Can ballet ever claim to be an apolitical art form, especially in such extreme conditions as the Nazi occupation of France during the Second World War? What should be our response to a dancer, choreographer and ballet director who appears to have collaborated with the Third Reich and its ethos? Can he ever be ‘rehabilitated’ and should his works created under these conditions be performed? These were some of the questions arising for Professor Mark Franko in his intriguing DANSOX talk The Fascist Legs of Serge Lifar: French Ballet under the Occupation at St Hilda’s College on Thursday 4th June.

Serge Lifar (1905-1986) was involved with the Paris Opera Ballet for thirty years between 1928 and 1958 rapidly becoming its director. He took responsibility for keeping the company going in June 1940 when the Nazis entered Paris, subsequently liaising with Goebbels and the Nazi cultural authorities and even taking two trips to Berlin. Two productions in particular from this period, the narrative work Joan de Zarissa (1942) and Suite en Blanc (1943) could be seen as embodying a potentially Nazi aesthetic and ideas. Lifar was found guilty of being a private and artistic collaborator in 1946 and suspended for a year but subsequently reinstated as choreographer and teacher but not dancer, remaining at the Paris Opera Ballet until his retirement in 1958. The dance world remains divided on his legacy as an artist, choreographer, theorist and influential director and how he should be regarded, his work intimately entwined with the history of the Paris Opera Ballet. For example his Suite en Blanc is still performed today as a celebration of French academicism, but rarely with reference to its origins. In contrast, Joan de Zarissa to a score by German composer Werner Egk in which Lifar took the title role, and which could be seen as an attempted cross fertilization of a perceived German “masculine dance of the future” with a French “feminine dance of the past”, has never since been revived.
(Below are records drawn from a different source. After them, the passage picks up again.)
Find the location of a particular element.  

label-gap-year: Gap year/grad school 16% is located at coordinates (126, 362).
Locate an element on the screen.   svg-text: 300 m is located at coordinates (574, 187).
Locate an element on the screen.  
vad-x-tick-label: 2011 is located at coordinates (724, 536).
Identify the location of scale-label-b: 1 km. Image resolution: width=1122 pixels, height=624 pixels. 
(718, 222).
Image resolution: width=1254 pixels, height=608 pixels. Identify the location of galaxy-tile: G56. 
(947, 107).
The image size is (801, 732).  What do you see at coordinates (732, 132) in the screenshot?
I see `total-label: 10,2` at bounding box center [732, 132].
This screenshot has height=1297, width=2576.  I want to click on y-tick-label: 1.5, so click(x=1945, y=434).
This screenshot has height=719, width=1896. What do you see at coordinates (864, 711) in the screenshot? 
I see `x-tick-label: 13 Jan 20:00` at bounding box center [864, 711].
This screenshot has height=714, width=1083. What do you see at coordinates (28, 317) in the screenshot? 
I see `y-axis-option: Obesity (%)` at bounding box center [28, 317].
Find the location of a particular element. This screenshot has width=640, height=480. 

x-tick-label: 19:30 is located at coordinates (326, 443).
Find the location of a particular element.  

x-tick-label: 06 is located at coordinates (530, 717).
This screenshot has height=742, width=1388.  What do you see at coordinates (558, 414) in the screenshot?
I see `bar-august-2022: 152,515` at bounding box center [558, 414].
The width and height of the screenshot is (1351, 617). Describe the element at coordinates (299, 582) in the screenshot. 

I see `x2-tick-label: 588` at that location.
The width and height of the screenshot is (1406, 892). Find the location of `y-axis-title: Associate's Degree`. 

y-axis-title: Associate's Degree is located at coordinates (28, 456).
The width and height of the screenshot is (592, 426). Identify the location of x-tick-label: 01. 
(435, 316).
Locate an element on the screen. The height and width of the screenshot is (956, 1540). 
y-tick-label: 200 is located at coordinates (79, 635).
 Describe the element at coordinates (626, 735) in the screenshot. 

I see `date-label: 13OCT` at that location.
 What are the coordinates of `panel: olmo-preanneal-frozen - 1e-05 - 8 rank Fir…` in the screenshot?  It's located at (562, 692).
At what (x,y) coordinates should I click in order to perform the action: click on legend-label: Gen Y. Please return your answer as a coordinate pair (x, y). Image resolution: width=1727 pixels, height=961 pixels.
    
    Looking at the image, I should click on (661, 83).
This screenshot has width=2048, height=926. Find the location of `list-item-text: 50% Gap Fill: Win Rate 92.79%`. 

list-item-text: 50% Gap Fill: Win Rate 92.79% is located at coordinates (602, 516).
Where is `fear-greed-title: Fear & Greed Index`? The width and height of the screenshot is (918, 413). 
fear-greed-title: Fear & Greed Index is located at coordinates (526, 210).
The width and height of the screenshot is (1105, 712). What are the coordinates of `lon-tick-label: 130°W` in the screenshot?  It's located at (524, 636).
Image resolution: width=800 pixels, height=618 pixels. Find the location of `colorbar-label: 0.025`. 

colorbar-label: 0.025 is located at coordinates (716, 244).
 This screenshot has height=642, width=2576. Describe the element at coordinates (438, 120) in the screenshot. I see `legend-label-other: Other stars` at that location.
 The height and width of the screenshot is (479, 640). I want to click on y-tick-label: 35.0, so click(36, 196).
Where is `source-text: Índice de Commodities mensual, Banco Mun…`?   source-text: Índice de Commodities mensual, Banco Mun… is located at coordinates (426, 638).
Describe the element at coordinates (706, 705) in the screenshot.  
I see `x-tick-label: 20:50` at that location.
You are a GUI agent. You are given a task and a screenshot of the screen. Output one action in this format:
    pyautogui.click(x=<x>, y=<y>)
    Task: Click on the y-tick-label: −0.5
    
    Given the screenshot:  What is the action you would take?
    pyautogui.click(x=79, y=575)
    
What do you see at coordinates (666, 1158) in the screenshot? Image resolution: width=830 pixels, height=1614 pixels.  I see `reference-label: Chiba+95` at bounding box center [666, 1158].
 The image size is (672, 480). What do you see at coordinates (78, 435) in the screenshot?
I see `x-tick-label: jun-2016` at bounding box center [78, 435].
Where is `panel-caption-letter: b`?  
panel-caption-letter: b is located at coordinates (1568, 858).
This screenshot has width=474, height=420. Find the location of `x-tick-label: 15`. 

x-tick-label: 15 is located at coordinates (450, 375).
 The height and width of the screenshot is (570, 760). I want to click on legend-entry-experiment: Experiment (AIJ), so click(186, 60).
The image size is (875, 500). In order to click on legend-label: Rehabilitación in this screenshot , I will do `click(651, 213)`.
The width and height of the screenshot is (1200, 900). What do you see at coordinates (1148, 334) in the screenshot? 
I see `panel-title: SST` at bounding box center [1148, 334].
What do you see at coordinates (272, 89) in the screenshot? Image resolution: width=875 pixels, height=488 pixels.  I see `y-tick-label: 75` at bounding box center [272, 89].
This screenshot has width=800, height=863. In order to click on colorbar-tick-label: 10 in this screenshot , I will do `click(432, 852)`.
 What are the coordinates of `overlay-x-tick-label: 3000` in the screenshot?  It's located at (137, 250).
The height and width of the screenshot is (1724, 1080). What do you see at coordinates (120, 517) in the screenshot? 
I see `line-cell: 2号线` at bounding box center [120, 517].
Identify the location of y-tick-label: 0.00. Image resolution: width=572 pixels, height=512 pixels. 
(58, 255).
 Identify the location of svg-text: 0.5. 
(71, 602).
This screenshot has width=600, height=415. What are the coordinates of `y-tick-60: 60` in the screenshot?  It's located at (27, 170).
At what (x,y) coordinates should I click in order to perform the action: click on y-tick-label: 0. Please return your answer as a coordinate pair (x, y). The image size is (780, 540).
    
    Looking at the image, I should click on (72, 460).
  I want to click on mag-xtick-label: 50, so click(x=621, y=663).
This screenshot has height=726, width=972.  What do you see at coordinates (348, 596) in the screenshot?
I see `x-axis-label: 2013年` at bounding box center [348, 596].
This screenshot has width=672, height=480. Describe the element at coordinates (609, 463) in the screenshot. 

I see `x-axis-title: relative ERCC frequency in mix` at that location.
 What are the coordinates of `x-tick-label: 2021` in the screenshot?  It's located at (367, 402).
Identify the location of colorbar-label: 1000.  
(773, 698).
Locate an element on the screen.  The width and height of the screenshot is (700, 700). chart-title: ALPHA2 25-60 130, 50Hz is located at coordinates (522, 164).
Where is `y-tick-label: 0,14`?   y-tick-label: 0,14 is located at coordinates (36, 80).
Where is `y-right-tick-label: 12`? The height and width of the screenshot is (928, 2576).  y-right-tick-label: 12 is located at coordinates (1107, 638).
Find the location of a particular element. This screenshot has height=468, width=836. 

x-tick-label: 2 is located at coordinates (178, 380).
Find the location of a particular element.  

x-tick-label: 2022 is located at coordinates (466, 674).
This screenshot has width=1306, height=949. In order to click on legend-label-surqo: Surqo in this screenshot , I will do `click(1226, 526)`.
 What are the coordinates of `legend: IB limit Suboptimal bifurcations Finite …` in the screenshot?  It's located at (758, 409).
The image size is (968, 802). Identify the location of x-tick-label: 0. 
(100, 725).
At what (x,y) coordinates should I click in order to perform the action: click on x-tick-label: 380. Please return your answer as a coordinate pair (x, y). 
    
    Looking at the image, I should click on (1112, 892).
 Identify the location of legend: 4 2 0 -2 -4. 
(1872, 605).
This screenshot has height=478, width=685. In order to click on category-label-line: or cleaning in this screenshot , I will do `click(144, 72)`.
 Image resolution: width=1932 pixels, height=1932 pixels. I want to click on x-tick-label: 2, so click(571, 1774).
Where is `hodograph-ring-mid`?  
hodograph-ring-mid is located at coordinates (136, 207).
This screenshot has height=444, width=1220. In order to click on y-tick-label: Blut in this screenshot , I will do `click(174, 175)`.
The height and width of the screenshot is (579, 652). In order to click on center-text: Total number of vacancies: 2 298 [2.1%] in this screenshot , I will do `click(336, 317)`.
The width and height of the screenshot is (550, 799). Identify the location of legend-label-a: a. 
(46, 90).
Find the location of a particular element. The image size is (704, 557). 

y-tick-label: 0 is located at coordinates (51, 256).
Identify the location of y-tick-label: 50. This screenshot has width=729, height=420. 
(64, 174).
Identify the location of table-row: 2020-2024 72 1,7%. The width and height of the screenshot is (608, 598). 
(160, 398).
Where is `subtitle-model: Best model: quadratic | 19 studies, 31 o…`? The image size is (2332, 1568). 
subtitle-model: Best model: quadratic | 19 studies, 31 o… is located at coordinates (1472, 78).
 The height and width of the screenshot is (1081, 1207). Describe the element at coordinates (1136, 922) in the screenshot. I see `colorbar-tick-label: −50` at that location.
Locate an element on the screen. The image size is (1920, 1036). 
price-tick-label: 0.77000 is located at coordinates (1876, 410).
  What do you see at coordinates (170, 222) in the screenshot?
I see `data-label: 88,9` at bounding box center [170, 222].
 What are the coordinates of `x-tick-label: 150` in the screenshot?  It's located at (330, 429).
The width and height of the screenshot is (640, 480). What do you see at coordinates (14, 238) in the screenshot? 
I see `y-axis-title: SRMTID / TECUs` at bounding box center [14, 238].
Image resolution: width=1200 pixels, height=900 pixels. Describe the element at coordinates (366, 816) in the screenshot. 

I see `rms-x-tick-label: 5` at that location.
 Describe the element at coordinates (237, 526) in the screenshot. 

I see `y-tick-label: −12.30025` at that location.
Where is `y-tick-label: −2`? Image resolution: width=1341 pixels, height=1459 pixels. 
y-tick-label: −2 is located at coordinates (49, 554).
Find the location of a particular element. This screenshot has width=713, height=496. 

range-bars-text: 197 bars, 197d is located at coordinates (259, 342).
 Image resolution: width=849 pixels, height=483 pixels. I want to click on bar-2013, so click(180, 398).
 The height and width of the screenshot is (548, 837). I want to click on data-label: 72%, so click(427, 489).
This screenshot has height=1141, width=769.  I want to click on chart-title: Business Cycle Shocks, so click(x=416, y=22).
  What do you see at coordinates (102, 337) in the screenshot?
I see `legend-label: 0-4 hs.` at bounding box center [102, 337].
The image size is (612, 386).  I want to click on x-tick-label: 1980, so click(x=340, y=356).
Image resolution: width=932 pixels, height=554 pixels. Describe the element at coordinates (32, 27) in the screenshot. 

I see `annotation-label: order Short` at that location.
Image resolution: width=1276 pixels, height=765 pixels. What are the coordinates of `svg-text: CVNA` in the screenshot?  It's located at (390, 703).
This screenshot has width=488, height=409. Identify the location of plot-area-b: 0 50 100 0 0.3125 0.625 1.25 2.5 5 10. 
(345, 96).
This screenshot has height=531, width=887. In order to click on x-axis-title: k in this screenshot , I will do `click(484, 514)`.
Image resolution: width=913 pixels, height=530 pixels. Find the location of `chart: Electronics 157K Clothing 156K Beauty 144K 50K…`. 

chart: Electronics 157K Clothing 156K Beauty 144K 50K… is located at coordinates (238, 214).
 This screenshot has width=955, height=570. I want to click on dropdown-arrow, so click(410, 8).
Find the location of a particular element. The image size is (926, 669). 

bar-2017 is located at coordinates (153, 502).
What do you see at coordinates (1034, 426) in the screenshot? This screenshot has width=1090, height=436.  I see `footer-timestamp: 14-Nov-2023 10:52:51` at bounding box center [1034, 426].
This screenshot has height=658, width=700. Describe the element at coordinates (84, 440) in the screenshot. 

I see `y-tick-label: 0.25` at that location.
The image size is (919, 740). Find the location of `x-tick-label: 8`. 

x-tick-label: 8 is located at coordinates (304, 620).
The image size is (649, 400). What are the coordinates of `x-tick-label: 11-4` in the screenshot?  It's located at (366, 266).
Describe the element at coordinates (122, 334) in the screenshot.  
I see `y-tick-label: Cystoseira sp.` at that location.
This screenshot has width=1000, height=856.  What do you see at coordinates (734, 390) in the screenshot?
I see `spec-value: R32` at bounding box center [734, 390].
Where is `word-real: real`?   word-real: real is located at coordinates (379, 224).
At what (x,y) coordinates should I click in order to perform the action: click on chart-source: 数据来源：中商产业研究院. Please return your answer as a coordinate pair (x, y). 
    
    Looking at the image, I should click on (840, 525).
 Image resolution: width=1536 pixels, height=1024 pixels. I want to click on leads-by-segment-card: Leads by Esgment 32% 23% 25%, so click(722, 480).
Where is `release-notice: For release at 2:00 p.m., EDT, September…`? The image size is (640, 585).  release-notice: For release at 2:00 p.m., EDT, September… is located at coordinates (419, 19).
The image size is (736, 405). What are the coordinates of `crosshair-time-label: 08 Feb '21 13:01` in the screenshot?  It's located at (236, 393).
Drawing on an impressive range of archival sources, and including fascinating film footage of rehearsals for a revival of Lifar’s ballet Icare, and of an older Lifar performing a modified excerpt from Nijinsky’s L’Apres-midi d’un Faune, Professor Franko gave a detailed account of what is known of Lifar’s actions and articulated a persuasive case that neither ballet nor Lifar can or should be considered apolitical. Lifar’s “fascist legs” could be seen as both his “unscarred” dance body, arguably epitomising an Aryan aesthetic, and his political leanings and instinct for self promotion, which led him (whether out of conviction or opportunism) to accept and collaborate with the Nazi regime. In doing so he seemingly ignored the plight of Jewish and other dancers and stage hands, who were removed from their posts and in one case sent to a concentration camp. At the same time, Professor Franko argued, Lifar’s dance legacy as a proponent of neo-classicism is worthy of scholarly investigation and performance, provided always that the political context is not denied or ‘airbrushed’ out of the picture.